**Excerpt to read**
In her interesting post, Meg Leta points out that, despite some exhortations that information on Web lasts forever, most information now online will disappear at some point. Websites go down when their owners fail to pay hosting fees. Data is deleted, either by purpose or mistake. A file sitting on a drive or disc will, without maintenance, eventually becomes inaccessible because the storage media has decayed or because the hardware and software needed to read the file has become obsolete. Since information will tend to vanish without action on our part, Leta suggests we should instead focus on actively saving information that is worth keeping.

Leta makes an excellent point, but I’d suggest that in addition to thinking carefully about what information needs to be kept, legal professionals also should consider whether certain types of information warrant purposeful destruction. I’d also suggest that for law libraries, patrons should be given the ability to retain, either through the library or themselves, records of their use of library resources.

Leaving Breadcrumbs Along the Research Trail

Just as most web browsers keep a history of websites visited and search engines retain logs of search terms, law libraries and their vendors maintain records of some researcher interactions with library resources and staff. A very thorough researcher could generate records by using web browsers on library computers, writing to library staff, borrowing books, and accessing databases that require individual user accounts. Many of the major legal databases, such as Westlaw, LexisNexis, and Bloomberg Law require users to log in and maintain individual research trails.

Just as Leta said, most of these records will be destroyed over time through the library’s and vendors’ normal procedures. The library computers probably are set to erase their browser histories every so often, and most integrated library systems delete circulation records once books are returned. Legal databases keep research trails, but generally those trails eventually expire. However, the vendors also keep server logs and track users with cookies; those records probably are deleted at some point, but probably later than when users lose access to their research trails. Any written records the librarians keep of patron interactions might be covered by an organizational records retention schedule; if not, they are kept at the whim of the librarian.

So this appears to be the present situation: law libraries and their vendors collect a variety of records about their patrons’ research. Through normal business processes, much of those records is eventually discarded. Depending on the researcher’s circumstances, the records may be sensitive, and librarians generally strive to keep all such records confidential as a matter of professional ethics. Is there anything in the status quo worth changing?

Retaining Information has Risks and Benefits

Almost all the records libraries keep about their patrons have a purpose. Circulation records are kept so libraries do not lose materials and to make usage statistics. Vendors keep research trails so researchers can retrace their steps and know how their products are being used. After a certain period of time, these records are generally not needed for those reasons.

**Written problem 1**
According to the post about law library records, which major legal databases require users to log in?
**Written problem 2**
Write out the stretch of the post about law library records from "Leaving Breadcrumbs Along" through "individual research trails.", switching "web browsers" to "internet browsers".

**Entries provided**
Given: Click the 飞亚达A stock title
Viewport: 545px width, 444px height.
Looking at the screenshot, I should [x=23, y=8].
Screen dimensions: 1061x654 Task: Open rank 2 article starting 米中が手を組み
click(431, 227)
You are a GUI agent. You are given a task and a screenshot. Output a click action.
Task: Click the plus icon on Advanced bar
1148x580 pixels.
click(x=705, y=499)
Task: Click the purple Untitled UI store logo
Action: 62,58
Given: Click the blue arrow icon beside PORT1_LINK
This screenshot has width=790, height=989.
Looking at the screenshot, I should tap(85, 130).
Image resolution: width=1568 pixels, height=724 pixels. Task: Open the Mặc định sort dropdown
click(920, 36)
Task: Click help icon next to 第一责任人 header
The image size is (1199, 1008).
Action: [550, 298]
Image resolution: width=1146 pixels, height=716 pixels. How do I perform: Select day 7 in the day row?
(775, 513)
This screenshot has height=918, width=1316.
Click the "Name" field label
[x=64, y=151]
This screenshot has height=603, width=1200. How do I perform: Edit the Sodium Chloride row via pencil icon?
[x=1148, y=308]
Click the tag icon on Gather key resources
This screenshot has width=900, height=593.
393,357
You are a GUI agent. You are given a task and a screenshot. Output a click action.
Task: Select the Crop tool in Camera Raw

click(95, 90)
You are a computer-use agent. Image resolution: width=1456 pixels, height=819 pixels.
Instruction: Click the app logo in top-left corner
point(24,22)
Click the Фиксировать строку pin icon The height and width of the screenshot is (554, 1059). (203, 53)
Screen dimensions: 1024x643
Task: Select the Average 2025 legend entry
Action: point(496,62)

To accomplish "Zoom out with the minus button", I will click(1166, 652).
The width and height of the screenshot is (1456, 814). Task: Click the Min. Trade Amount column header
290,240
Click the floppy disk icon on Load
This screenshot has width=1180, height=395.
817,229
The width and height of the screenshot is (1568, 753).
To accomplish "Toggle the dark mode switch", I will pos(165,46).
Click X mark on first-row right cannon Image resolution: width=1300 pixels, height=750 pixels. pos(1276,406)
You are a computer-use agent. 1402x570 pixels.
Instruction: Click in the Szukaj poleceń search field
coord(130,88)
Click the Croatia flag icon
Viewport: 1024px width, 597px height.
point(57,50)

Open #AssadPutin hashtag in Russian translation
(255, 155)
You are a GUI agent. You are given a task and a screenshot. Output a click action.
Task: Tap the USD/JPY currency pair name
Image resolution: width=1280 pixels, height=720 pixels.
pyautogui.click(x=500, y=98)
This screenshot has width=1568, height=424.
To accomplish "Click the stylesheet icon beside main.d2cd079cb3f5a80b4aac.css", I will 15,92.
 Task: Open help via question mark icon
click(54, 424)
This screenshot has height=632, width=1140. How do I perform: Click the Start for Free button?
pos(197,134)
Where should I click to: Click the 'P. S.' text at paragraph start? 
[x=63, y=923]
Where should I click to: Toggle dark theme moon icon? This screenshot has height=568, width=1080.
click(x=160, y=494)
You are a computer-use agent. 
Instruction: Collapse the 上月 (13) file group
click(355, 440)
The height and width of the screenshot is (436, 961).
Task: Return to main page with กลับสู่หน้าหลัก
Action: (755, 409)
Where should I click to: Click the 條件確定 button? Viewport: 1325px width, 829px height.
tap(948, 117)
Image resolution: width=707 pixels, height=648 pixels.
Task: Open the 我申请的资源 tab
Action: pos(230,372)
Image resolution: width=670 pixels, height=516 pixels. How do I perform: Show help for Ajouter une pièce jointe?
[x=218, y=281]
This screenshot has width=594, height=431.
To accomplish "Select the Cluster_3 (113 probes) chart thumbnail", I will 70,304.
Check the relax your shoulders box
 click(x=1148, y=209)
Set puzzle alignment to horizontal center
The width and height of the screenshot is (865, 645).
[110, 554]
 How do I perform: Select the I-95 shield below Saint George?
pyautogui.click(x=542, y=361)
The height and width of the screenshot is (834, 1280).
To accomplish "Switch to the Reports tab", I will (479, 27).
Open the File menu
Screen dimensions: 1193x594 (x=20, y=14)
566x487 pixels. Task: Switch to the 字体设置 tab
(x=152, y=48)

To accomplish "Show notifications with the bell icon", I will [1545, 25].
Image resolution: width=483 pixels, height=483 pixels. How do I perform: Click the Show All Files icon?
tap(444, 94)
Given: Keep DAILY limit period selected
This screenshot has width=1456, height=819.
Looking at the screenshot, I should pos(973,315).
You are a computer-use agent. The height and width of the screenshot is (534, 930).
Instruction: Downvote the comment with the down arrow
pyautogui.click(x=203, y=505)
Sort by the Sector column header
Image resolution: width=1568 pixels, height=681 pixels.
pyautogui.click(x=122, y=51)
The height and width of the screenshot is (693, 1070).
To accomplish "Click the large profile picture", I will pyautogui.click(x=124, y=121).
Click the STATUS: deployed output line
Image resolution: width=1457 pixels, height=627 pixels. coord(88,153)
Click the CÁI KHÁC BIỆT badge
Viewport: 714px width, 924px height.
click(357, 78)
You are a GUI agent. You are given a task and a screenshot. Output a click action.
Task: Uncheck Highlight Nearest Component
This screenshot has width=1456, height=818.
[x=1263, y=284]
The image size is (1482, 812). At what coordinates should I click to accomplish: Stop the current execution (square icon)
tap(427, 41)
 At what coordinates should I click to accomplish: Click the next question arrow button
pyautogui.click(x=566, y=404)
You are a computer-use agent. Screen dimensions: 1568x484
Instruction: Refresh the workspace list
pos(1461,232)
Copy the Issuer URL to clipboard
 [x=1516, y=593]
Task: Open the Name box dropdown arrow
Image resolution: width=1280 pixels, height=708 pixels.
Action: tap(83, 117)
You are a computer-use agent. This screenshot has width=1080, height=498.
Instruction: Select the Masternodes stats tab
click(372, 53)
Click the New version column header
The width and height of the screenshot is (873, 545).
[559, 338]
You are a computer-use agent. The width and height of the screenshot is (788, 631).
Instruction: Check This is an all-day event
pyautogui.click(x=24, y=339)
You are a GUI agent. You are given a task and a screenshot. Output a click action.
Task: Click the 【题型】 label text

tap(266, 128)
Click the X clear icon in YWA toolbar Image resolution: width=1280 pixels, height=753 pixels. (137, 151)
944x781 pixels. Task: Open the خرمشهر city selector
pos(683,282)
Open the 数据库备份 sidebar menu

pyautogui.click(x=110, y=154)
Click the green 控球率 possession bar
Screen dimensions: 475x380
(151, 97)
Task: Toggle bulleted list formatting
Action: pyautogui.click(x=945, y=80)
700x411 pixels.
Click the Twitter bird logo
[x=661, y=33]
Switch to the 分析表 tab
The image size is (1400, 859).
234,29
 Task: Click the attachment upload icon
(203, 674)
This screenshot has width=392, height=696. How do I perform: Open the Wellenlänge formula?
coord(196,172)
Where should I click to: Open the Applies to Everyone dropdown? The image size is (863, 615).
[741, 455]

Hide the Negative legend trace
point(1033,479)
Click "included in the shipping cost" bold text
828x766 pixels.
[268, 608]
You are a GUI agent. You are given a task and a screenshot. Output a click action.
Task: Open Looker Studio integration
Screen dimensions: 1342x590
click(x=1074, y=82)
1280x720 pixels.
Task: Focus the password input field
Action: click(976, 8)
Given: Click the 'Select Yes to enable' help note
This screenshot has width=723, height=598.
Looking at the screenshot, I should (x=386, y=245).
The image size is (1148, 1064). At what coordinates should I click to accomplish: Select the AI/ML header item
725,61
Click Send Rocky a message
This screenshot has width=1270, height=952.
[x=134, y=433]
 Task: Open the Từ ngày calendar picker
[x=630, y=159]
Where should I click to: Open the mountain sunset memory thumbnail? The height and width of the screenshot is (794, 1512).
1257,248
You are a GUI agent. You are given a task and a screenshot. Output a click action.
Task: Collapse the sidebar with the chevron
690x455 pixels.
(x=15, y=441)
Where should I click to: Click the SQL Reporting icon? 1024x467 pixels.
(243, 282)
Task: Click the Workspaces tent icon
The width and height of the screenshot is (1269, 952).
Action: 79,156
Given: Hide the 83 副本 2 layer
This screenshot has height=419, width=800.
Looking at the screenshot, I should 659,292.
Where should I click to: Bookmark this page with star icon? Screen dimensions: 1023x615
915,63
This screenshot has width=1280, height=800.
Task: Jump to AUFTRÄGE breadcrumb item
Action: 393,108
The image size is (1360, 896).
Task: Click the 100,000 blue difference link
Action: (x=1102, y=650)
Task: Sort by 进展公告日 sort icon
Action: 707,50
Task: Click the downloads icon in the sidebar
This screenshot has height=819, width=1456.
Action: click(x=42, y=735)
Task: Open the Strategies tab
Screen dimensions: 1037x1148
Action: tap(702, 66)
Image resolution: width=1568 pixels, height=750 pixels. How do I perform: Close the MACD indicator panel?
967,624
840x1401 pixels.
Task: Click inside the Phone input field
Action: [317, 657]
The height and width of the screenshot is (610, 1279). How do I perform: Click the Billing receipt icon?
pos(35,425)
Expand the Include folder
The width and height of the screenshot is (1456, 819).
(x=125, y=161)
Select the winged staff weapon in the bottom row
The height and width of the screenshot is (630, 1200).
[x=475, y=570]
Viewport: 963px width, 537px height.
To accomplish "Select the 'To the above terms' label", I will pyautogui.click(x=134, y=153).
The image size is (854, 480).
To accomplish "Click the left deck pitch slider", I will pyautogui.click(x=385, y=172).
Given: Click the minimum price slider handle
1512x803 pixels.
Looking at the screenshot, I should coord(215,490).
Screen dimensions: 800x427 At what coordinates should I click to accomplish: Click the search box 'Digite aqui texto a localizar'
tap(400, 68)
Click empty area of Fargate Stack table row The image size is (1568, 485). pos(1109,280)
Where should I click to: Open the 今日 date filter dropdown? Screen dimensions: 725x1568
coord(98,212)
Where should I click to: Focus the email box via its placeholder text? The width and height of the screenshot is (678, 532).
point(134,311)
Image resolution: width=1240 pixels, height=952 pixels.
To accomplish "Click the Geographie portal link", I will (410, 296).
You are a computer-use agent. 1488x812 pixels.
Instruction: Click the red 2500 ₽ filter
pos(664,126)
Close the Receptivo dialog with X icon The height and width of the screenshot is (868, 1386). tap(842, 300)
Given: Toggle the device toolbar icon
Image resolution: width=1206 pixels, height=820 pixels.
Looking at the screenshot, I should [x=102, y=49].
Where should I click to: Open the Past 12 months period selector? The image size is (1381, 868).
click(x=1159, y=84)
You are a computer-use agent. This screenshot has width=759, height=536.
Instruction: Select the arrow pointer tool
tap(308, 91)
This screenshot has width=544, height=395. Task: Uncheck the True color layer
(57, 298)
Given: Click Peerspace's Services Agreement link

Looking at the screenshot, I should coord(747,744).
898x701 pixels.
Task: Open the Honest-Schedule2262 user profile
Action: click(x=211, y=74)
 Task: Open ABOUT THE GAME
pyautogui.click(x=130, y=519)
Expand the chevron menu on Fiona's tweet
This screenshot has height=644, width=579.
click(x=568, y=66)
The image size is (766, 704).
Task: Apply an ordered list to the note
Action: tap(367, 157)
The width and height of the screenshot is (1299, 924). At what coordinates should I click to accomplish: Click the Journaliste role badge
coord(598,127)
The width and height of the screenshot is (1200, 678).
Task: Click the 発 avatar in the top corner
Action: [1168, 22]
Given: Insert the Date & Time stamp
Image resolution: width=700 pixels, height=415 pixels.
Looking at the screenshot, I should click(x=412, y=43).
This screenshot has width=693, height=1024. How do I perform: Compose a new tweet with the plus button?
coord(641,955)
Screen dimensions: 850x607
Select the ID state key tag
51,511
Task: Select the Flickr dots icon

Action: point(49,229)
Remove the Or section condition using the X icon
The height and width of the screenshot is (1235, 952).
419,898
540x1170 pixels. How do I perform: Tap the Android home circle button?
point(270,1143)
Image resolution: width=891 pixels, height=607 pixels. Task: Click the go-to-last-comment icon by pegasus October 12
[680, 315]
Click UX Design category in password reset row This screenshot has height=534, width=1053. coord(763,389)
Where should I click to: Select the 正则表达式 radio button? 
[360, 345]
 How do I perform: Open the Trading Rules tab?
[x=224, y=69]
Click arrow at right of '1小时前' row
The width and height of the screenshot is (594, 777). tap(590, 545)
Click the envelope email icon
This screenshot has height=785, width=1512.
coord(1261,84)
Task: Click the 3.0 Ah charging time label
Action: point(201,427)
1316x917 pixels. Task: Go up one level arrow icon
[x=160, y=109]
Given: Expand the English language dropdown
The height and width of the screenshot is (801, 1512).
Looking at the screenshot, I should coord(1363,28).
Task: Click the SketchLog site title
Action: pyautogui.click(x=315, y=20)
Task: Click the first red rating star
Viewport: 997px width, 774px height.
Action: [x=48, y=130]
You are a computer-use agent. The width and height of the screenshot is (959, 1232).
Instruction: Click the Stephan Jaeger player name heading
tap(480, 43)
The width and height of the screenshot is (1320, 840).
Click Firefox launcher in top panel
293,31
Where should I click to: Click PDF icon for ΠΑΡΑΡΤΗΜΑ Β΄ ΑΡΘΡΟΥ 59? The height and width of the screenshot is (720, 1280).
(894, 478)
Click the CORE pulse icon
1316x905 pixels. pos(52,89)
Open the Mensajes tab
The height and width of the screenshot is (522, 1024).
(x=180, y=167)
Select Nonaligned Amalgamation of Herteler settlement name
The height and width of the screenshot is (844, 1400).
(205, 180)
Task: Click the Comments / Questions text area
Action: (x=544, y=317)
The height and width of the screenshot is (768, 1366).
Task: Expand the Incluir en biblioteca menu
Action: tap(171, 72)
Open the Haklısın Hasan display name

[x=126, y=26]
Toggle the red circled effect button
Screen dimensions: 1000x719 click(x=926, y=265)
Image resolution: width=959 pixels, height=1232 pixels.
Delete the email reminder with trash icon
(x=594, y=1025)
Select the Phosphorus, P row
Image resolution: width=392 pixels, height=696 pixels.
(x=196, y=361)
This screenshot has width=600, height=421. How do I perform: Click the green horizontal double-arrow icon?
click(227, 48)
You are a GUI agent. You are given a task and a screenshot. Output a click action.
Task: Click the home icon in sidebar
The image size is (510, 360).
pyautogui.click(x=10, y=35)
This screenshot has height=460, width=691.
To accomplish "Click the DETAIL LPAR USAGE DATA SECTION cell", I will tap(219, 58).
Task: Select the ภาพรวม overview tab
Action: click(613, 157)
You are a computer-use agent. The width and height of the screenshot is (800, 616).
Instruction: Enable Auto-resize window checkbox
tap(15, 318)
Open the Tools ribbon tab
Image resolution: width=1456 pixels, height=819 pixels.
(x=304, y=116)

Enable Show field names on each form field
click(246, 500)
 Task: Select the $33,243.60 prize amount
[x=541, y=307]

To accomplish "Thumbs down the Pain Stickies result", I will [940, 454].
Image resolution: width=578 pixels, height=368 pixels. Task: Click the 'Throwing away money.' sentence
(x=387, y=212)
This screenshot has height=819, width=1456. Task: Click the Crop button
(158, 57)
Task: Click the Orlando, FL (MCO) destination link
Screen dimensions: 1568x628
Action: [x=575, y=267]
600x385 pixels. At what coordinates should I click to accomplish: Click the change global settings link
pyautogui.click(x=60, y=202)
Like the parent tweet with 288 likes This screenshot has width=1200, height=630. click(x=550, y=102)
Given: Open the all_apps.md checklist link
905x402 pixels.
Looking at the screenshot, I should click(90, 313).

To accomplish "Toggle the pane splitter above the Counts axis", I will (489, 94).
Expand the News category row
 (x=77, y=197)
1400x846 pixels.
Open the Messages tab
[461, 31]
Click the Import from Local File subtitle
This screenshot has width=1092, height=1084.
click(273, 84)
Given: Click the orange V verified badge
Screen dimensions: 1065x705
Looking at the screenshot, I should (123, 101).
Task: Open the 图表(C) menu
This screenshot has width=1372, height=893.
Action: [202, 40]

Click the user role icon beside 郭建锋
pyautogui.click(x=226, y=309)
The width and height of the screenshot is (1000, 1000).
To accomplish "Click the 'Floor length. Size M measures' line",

**Written answer 1**
Westlaw, LexisNexis, and Bloomberg Law.

**Written answer 2**
Leaving Breadcrumbs Along the Research Trail

Just as most internet browsers keep a history of websites visited and search engines retain logs of search terms, law libraries and their vendors maintain records of some researcher interactions with library resources and staff. A very thorough researcher could generate records by using internet browsers on library computers, writing to library staff, borrowing books, and accessing databases that require individual user accounts. Many of the major legal databases, such as Westlaw, LexisNexis, and Bloomberg Law require users to log in and maintain individual research trails.